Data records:
################

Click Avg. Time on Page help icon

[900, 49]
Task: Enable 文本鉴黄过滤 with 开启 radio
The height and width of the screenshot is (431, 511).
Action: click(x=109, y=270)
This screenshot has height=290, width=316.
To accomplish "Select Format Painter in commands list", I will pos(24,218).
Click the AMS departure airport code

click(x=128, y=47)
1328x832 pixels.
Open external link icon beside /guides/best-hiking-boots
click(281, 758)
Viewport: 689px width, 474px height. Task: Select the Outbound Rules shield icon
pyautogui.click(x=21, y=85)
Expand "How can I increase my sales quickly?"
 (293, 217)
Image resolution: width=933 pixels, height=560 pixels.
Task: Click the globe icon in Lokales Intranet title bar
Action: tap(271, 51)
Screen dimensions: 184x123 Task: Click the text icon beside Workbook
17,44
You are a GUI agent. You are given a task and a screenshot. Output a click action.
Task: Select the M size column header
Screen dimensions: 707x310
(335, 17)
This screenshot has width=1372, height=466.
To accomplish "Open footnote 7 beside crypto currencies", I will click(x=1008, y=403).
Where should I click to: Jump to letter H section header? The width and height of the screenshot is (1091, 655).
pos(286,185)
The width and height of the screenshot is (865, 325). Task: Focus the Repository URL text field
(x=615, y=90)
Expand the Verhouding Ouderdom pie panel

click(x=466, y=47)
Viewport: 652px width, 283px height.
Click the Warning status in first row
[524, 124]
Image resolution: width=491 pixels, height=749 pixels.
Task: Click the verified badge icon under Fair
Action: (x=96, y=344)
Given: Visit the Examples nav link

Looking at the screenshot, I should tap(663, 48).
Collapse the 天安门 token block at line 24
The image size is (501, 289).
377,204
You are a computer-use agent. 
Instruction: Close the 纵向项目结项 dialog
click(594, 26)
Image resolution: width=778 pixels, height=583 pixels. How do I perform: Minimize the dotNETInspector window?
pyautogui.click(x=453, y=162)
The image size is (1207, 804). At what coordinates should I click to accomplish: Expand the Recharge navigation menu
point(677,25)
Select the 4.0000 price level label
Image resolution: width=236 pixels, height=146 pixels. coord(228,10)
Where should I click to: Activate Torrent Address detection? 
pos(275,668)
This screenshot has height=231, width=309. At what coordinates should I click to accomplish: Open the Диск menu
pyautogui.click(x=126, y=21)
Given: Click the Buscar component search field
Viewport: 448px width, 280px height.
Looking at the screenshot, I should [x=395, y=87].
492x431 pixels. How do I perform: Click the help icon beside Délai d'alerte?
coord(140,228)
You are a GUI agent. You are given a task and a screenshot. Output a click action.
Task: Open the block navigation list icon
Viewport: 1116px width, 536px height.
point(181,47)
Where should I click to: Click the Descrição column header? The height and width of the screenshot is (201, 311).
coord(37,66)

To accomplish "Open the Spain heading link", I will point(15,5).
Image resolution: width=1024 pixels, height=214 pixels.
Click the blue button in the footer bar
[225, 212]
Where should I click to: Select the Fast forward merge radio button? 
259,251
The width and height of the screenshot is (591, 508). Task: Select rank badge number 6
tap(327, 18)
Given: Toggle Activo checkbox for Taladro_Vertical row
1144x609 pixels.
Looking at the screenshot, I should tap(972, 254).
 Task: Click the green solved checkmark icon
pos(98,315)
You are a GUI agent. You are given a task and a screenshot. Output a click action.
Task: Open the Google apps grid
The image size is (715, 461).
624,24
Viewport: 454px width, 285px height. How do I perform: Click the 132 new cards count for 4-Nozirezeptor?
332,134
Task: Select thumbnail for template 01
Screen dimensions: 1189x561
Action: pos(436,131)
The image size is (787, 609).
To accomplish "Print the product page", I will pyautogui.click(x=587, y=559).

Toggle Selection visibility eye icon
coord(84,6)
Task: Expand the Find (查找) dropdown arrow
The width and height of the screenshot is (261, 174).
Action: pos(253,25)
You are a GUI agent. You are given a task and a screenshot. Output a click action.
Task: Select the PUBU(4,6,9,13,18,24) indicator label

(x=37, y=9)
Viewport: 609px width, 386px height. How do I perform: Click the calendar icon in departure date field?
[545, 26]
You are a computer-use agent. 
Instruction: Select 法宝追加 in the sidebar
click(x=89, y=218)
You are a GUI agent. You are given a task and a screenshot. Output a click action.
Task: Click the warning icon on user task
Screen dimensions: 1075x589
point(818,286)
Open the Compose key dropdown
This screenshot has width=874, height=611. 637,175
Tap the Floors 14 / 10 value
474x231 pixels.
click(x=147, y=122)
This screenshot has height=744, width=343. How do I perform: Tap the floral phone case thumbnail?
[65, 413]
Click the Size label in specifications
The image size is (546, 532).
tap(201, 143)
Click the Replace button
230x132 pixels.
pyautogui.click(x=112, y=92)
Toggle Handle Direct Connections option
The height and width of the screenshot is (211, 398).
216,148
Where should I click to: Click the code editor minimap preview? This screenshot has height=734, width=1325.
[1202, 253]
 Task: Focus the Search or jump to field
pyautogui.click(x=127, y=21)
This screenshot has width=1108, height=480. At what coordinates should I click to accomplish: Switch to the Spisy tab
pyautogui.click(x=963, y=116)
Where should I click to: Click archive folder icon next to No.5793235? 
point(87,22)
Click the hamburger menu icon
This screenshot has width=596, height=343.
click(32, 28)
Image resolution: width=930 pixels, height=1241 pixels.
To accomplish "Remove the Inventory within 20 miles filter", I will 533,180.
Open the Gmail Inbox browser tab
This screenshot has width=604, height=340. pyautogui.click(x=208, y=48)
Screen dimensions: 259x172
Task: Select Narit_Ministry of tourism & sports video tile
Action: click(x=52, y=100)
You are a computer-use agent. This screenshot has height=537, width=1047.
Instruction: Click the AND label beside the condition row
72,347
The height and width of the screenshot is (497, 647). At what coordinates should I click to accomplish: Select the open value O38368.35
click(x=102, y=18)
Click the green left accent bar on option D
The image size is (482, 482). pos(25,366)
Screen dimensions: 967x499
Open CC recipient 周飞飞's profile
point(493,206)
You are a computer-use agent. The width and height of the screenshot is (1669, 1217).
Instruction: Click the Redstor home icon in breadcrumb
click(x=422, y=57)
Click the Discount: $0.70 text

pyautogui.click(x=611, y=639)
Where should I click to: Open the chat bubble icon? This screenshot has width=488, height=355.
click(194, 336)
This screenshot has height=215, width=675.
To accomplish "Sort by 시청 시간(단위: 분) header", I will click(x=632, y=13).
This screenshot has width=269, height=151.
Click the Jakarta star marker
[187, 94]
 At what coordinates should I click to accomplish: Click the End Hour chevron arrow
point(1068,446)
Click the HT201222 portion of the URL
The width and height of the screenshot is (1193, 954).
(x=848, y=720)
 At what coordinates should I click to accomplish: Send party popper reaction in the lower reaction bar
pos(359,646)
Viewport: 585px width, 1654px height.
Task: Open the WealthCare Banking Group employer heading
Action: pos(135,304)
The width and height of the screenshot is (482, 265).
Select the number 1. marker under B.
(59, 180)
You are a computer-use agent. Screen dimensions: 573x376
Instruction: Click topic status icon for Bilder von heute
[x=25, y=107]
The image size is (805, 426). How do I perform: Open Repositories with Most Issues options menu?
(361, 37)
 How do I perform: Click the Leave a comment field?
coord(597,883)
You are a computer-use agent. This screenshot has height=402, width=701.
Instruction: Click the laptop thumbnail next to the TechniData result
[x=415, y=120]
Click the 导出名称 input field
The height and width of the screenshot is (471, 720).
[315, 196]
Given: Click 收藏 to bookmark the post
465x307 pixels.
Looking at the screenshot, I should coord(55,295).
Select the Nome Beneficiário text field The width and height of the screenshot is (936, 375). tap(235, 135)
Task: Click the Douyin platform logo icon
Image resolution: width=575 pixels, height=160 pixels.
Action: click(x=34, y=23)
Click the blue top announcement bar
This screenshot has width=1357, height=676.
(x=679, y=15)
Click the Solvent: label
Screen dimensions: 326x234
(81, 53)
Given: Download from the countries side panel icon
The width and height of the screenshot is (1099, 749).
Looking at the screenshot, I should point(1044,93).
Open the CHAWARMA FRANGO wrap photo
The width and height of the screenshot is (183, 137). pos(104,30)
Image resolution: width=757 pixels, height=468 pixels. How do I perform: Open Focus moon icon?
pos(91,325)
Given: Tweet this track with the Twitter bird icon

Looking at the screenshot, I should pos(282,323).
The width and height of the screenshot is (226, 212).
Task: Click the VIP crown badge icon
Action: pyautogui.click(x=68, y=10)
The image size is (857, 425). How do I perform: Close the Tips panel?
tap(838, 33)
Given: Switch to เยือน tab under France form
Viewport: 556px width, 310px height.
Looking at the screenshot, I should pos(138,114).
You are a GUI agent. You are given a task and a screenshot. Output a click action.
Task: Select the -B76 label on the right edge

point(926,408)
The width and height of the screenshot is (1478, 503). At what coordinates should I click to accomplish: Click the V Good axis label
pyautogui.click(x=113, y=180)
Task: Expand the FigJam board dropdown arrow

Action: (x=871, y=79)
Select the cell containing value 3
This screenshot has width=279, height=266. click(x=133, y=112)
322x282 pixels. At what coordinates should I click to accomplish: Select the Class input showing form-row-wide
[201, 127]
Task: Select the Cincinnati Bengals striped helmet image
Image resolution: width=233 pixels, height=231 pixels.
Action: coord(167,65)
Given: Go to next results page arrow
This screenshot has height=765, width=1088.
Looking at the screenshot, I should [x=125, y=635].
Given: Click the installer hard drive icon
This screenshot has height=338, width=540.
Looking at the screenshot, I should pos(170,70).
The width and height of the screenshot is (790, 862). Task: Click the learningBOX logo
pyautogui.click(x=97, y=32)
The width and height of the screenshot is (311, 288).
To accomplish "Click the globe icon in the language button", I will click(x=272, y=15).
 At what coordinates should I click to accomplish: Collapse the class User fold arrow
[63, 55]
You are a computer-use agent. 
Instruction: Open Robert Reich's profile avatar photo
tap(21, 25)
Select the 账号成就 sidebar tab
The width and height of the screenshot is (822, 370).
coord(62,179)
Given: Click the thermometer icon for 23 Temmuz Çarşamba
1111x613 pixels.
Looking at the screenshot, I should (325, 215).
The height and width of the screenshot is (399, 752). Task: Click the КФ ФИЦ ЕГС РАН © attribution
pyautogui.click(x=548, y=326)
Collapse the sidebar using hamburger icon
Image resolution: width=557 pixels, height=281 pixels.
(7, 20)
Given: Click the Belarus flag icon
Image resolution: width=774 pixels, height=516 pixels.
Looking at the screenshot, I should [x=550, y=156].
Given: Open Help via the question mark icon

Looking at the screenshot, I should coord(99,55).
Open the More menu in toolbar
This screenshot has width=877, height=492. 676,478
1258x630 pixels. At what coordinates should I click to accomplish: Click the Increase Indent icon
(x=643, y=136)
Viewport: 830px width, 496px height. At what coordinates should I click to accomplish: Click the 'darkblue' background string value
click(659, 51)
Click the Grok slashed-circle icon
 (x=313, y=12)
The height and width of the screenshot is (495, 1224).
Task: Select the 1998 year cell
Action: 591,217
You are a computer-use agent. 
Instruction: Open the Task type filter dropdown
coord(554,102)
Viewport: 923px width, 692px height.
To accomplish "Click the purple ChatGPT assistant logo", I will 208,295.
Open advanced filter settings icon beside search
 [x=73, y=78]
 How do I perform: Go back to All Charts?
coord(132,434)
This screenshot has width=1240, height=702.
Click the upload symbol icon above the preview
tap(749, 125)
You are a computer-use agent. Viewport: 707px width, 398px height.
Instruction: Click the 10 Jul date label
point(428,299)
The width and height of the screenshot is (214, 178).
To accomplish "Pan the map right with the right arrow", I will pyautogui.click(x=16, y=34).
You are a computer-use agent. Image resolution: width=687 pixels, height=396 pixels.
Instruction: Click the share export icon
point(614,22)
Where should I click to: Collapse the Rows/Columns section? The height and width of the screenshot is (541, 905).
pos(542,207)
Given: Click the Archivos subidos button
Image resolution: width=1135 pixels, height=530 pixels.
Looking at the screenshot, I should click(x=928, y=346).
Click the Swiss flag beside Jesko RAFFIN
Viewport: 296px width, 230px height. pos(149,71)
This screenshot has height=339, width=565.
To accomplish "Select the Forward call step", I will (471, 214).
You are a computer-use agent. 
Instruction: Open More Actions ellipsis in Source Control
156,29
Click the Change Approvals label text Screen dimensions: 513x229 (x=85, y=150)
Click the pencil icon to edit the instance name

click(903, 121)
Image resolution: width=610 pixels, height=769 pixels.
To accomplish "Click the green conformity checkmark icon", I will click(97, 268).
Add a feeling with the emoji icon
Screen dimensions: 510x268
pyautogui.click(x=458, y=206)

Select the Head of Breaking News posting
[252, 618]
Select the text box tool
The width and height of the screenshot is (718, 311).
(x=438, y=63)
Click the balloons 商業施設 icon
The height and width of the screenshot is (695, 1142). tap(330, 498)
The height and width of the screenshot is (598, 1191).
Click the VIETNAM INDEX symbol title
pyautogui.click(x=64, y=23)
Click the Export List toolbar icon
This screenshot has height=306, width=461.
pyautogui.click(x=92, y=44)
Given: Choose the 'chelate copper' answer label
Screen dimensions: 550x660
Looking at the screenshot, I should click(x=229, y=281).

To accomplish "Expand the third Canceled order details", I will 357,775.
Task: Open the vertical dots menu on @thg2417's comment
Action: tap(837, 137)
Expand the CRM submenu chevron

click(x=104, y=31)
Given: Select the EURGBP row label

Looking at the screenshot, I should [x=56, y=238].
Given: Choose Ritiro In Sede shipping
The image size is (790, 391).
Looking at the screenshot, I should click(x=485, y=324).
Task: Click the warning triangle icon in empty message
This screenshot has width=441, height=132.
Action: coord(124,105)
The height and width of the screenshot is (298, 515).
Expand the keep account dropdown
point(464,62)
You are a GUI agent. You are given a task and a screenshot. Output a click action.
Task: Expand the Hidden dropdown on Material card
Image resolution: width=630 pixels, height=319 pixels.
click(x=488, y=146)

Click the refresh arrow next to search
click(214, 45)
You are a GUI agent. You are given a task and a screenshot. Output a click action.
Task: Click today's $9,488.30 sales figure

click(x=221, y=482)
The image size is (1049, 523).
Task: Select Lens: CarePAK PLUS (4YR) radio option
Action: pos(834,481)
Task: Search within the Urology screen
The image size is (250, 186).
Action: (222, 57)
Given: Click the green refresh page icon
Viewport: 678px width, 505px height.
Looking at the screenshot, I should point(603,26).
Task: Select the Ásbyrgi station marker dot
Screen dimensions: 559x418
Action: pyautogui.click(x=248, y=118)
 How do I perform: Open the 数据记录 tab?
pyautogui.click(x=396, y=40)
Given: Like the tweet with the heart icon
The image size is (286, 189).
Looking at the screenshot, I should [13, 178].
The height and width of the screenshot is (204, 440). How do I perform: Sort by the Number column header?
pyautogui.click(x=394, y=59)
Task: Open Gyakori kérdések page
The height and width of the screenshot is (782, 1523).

################

TASK OBJECTIVE: Check each line in the records above for the word "within". Return those that have it.

EXERCISE OUTPUT:
To accomplish "Remove the Inventory within 20 miles filter", I will 533,180.
Task: Search within the Urology screen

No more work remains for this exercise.